_Recorded data_
----
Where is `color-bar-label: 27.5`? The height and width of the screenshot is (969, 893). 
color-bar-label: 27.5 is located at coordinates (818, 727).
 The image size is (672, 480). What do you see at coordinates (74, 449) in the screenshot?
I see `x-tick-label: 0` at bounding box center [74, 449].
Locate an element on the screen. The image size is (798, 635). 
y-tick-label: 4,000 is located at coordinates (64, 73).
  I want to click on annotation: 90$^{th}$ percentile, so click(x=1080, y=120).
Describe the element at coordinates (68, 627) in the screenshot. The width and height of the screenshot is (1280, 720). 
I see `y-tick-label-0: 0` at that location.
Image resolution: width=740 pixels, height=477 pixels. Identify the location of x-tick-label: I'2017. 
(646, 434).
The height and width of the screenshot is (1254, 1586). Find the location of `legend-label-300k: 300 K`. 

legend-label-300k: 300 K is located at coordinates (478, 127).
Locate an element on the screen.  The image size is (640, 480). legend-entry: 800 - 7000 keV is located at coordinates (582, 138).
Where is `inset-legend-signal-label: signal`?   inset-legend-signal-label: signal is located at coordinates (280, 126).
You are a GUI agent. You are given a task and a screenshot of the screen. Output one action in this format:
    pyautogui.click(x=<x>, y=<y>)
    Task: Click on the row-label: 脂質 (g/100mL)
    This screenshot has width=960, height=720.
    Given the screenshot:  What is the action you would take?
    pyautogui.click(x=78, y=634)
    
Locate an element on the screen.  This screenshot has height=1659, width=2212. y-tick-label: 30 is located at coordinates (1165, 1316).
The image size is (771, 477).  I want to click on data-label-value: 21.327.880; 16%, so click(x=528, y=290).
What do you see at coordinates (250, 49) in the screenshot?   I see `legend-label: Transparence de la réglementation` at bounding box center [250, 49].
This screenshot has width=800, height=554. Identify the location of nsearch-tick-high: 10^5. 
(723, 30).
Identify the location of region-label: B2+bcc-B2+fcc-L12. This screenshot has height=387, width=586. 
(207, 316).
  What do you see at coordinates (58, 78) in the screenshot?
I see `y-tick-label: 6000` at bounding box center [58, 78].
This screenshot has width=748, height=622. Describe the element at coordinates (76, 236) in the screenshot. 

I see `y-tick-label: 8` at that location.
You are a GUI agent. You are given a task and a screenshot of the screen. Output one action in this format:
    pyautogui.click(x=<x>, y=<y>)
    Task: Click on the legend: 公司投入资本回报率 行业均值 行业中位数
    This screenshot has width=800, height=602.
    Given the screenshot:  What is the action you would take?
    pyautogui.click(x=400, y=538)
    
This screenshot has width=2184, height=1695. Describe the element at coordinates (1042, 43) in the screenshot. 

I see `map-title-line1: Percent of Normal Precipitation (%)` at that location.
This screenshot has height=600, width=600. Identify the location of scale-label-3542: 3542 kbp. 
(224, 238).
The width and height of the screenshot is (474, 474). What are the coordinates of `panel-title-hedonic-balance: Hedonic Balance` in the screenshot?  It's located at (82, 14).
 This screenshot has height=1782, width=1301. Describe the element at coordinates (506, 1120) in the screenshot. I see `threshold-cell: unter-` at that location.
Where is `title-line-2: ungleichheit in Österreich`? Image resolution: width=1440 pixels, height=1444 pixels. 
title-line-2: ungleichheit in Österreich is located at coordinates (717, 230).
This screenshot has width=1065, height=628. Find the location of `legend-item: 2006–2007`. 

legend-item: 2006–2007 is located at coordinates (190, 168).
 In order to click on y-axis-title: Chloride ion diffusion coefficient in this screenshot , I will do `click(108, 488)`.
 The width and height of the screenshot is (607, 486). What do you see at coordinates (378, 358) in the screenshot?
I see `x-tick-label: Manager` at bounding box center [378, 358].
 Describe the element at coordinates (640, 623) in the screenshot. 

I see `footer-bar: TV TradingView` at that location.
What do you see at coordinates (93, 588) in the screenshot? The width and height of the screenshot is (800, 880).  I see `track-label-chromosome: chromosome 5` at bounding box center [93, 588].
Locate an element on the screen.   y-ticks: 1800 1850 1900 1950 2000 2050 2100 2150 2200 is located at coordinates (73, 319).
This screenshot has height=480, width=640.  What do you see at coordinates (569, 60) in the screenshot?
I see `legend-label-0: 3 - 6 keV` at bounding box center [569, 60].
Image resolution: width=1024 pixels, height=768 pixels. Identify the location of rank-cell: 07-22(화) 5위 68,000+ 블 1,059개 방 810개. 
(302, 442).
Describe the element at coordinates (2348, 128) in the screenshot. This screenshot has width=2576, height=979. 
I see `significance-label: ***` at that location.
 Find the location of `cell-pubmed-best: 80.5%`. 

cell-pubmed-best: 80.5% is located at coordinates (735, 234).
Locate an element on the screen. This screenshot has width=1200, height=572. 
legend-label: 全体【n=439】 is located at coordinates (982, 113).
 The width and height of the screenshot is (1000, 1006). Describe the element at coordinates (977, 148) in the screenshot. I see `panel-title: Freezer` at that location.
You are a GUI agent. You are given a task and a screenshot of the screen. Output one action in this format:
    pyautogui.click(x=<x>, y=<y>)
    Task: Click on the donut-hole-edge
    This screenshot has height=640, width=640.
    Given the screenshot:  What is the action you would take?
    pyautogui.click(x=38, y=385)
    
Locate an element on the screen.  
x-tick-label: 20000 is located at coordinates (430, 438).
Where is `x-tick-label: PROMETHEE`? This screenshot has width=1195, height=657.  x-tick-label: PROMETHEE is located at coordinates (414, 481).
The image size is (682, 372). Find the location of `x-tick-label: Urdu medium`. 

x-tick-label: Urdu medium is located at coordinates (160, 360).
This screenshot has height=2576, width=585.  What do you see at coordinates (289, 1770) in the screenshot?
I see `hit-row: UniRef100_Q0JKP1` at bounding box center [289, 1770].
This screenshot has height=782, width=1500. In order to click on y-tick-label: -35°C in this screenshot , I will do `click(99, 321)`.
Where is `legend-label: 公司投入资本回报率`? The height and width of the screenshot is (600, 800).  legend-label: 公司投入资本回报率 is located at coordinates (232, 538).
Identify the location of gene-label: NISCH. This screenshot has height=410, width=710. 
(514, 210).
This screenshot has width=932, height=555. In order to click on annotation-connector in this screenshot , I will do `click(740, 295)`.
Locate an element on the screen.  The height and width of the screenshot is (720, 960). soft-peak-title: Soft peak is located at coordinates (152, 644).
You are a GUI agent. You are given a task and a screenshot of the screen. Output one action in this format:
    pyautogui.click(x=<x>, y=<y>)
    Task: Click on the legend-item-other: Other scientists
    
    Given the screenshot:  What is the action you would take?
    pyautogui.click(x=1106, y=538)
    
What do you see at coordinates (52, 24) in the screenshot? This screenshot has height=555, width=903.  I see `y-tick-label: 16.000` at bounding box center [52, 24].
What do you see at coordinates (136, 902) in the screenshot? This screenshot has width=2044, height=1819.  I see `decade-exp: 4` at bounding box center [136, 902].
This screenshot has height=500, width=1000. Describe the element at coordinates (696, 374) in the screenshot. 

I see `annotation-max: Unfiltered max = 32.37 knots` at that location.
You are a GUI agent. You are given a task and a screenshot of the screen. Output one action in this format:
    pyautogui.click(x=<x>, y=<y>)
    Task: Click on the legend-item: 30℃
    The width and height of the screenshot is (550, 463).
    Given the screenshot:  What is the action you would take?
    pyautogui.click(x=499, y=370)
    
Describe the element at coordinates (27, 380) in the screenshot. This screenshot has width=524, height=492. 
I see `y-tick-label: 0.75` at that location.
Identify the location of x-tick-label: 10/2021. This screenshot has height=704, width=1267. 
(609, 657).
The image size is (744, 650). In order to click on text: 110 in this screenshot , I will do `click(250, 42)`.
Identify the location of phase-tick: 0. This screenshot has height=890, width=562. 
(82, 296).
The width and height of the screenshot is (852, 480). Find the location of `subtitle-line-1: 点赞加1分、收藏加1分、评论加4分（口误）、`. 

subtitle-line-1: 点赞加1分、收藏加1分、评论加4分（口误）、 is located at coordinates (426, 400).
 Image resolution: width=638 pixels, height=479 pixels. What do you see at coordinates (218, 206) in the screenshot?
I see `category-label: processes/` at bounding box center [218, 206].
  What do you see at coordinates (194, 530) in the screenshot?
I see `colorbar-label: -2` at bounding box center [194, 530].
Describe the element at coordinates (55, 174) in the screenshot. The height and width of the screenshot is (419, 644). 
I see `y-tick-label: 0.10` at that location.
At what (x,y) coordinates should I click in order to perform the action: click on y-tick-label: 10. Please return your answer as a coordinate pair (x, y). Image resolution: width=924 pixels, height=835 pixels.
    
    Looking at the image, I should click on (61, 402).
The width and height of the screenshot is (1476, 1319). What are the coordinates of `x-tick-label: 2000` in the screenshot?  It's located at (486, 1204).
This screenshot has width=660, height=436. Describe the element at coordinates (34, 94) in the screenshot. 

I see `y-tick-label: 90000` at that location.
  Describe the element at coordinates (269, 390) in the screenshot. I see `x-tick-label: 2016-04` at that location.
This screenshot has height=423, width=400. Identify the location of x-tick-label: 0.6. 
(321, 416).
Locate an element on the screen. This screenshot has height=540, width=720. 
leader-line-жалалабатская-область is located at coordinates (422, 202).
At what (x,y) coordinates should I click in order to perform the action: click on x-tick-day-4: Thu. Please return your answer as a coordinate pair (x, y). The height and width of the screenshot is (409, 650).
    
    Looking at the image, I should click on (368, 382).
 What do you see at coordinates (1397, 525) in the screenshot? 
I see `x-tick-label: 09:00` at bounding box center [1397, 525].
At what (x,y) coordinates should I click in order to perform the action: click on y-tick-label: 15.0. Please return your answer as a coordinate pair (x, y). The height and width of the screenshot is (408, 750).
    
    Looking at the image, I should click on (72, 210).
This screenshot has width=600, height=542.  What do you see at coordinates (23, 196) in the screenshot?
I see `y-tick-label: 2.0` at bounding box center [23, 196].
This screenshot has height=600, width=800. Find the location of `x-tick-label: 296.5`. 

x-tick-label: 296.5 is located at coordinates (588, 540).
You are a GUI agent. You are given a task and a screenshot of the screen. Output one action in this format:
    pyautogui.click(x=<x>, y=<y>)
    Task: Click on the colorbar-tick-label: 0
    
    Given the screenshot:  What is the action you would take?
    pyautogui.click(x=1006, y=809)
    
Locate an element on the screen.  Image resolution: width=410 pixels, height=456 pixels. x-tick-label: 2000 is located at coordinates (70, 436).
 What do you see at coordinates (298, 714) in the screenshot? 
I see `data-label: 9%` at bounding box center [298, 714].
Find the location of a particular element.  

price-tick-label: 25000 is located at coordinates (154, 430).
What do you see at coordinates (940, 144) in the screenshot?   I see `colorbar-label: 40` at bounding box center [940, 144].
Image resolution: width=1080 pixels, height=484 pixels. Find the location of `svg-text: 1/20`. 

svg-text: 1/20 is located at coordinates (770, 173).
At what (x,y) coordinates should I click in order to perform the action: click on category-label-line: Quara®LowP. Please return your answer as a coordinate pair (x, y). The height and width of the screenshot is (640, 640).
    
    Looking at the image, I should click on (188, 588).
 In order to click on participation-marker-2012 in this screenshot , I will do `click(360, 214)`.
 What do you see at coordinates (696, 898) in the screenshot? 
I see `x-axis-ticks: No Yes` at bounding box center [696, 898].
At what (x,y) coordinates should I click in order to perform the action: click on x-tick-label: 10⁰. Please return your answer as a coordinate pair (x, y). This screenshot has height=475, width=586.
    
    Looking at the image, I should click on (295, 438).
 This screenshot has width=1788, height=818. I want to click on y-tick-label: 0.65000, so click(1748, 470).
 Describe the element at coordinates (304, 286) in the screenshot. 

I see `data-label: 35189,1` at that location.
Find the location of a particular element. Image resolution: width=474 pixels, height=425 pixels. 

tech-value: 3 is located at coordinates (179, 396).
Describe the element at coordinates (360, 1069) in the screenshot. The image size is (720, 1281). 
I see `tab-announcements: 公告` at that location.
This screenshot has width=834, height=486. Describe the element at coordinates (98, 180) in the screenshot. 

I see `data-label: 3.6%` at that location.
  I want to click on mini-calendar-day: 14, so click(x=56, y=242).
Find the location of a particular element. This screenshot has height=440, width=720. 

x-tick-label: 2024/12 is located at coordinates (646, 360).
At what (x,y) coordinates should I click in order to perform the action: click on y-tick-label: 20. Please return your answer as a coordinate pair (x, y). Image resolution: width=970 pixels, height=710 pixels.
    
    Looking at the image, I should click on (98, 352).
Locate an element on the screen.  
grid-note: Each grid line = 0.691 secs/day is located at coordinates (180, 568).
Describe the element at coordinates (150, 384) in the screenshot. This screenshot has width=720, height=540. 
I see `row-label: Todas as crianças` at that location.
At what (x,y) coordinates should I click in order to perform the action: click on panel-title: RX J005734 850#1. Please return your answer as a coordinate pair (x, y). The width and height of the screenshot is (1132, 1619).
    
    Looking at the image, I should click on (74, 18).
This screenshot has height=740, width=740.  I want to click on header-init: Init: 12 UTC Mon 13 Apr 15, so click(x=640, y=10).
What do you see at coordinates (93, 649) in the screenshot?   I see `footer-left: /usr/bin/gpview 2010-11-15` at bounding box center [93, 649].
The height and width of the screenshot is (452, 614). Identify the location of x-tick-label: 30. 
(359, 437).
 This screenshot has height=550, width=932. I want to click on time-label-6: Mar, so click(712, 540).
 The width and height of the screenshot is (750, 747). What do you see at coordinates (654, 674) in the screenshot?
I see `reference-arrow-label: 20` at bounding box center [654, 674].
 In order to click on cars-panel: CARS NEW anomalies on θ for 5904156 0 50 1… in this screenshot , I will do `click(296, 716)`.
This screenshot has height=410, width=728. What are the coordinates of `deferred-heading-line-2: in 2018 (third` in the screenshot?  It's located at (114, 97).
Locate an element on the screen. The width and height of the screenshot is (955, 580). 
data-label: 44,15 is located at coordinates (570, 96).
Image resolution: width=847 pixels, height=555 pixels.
----
_Task item_
Filter the records above, keeping only the lines that contain the string "best". Copy each of those lines in full.

_Response to this exercise_
 Find the location of `cell-pubmed-best: 80.5%`. 
cell-pubmed-best: 80.5% is located at coordinates (735, 234).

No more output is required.